There were 109 households, out of which 36.7% had children under the age of 18 living with them, 52.3% were married couples living together, 9.2% had a female householder with no husband present, and 36.7% were non-families. 33.9% of all households were made up of individuals, and 22.0% had someone living alone who was 65 years of age or older. The average household size was 2.45 and the average family size was 3.17.

In the city the population was spread out, with 31.8% under the age of 18, 7.9% from 18 to 24, 29.2% from 25 to 44, 16.9% from 45 to 64, and 14.2% who were 65 years of age or older. The median age was 31 years. For every 100 females there were 84.1 males. For every 100 females age 18 and over, there were 75.0 males.

The median income for a household in the city was $21,875, and the median income for a family was $24,643. Males had a median income of $25,893 versus $13,125 for females.

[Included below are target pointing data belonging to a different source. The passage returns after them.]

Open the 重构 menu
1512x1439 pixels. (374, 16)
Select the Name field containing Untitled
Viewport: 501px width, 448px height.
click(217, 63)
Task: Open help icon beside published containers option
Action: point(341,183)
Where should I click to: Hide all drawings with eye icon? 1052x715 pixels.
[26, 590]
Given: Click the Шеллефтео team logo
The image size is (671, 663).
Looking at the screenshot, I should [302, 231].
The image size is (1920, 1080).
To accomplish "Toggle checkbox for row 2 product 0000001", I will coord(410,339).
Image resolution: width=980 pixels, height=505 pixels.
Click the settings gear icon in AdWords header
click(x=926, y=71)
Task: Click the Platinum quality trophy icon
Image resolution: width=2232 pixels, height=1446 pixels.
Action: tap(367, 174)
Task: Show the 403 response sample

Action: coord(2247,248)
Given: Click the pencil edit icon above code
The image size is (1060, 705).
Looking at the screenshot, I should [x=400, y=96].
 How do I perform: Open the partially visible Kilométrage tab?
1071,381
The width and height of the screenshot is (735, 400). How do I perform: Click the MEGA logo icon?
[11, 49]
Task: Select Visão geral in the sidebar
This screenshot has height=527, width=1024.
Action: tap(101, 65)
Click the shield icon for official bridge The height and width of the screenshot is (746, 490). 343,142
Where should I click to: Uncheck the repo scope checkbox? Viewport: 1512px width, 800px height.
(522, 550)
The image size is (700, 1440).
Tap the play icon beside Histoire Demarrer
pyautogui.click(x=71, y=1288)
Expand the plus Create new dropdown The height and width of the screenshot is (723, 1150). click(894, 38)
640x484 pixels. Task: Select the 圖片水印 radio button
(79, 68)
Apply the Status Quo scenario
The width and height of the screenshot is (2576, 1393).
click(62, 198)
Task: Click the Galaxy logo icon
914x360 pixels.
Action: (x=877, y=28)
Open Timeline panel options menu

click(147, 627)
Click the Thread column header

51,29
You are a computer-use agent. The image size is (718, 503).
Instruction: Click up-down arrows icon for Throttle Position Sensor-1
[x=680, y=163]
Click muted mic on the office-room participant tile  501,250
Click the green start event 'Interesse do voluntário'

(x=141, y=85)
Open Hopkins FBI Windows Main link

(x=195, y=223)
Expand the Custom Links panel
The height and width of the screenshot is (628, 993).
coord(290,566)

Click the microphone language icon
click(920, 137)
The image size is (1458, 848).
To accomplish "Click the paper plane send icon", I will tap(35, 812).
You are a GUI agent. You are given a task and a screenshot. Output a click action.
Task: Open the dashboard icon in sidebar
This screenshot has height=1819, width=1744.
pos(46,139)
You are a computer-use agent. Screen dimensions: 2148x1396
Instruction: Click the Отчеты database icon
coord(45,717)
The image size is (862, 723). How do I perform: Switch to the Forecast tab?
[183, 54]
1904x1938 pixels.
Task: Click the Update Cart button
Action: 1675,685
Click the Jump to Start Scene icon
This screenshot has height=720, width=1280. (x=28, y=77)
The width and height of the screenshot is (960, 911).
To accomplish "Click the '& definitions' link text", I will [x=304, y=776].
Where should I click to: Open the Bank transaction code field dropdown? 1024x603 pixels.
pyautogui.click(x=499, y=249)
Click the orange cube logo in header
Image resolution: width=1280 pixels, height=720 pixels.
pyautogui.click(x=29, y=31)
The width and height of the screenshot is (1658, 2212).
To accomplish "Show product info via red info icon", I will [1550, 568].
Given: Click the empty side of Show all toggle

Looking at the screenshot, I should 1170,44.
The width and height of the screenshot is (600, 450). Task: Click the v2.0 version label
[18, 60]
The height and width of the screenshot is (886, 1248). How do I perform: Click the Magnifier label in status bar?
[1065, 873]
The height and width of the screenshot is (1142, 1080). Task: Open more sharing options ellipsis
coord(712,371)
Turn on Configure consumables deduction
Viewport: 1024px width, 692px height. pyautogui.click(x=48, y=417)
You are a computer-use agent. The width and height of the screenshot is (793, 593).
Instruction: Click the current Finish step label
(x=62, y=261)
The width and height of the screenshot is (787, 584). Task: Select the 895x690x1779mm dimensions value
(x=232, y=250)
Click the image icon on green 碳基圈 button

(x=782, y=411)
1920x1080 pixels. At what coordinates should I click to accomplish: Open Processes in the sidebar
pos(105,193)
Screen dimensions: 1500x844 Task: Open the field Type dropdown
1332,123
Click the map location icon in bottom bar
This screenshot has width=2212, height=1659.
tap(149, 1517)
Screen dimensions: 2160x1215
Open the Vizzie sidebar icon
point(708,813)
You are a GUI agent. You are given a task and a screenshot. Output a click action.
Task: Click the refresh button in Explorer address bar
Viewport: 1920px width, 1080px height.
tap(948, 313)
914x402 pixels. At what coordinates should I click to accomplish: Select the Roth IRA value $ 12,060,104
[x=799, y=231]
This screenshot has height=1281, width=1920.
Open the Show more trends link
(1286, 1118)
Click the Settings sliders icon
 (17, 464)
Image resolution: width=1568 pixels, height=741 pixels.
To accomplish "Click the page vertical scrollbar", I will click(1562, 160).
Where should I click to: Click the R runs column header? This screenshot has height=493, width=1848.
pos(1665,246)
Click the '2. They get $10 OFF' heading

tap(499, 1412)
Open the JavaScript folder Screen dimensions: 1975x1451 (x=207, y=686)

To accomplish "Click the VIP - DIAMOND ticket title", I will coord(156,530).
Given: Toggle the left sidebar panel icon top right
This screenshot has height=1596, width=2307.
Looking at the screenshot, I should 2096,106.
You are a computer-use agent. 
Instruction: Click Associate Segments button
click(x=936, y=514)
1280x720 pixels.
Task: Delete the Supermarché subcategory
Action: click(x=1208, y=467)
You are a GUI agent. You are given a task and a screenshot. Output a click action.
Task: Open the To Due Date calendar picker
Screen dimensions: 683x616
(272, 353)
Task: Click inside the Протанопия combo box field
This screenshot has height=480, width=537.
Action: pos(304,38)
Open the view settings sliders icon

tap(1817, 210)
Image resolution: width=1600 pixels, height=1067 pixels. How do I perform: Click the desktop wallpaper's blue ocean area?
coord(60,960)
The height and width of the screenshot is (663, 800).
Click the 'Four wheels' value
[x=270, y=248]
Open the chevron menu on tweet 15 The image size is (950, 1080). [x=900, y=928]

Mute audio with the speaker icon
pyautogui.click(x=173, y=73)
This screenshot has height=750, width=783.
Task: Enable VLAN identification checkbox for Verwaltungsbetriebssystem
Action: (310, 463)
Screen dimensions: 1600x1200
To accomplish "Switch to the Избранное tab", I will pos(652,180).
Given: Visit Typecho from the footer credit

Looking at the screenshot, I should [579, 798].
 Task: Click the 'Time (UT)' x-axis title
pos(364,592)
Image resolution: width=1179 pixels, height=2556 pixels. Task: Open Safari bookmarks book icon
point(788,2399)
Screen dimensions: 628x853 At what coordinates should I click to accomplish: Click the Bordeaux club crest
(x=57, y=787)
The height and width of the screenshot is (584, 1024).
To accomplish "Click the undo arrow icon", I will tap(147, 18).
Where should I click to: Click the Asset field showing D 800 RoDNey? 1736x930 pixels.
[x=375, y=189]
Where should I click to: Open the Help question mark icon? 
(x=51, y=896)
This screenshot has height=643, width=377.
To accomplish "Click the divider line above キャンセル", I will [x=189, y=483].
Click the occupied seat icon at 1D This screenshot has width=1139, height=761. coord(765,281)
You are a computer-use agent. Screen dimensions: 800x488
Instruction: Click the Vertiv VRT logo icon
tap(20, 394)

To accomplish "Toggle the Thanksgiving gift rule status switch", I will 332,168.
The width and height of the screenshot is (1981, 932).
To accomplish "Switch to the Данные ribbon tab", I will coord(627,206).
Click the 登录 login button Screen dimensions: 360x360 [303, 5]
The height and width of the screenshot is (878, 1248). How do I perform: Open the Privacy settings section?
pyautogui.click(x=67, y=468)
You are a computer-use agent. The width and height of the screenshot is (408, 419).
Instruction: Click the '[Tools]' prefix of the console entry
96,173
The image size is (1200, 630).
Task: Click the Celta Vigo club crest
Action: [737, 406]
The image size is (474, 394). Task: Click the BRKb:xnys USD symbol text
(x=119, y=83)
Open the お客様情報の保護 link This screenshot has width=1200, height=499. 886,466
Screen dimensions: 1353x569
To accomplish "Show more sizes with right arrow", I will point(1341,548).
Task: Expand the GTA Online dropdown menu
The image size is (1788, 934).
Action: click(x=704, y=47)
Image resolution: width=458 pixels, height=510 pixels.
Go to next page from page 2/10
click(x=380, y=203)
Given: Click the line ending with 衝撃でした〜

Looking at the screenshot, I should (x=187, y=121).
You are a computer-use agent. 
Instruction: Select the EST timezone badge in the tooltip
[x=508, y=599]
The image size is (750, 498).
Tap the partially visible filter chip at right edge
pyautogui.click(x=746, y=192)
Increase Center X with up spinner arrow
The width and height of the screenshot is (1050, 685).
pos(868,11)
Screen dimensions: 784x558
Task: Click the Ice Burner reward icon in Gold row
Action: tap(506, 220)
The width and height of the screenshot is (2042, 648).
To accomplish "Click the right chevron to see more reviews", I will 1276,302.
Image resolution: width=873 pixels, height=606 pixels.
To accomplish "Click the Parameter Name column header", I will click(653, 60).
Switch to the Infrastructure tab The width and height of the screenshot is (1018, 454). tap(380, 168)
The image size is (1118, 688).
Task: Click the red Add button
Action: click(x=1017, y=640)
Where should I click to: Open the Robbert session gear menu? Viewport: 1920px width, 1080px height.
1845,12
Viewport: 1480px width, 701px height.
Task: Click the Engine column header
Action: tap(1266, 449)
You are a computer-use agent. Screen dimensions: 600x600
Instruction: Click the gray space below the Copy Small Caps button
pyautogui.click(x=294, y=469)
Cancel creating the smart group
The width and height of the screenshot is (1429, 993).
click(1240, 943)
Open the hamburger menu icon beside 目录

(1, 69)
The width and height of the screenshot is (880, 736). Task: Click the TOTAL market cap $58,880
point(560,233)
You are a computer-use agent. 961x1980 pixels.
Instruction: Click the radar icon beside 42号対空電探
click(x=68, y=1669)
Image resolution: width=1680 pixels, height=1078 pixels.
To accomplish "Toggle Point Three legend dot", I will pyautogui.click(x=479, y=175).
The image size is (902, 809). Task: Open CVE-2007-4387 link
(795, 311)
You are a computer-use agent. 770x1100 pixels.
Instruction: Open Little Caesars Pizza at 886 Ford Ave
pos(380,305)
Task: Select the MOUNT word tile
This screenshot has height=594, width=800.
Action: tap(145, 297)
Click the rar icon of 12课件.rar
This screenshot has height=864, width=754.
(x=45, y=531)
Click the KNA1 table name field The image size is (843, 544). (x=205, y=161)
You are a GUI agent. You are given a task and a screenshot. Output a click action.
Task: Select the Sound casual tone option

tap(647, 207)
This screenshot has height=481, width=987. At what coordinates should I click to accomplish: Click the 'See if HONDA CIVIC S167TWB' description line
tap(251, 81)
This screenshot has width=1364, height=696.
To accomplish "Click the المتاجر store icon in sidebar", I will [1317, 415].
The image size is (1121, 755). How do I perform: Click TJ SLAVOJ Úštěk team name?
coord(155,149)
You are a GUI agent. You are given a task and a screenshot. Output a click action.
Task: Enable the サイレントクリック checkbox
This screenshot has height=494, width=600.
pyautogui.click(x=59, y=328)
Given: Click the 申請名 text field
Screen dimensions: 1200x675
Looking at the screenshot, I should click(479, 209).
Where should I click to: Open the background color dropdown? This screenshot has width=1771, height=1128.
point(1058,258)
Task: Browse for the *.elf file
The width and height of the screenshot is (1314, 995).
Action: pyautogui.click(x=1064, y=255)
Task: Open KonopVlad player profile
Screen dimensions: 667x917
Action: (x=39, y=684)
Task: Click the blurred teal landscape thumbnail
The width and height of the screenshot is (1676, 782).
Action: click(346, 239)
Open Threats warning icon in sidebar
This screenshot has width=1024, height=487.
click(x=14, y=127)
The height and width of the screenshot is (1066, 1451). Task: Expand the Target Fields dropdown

The per capita income for the city was $9,053. About 13.6% of families and 22.3% of the population were below the poverty line, including 20.2% of those under the age of eighteen and 24.1% of those 65 or over.

==Education==

Macks Creek R-V School District operates one elementary school and Macks Creek High School.

Macks Creek has a public library, a branch of the Camden County Library District.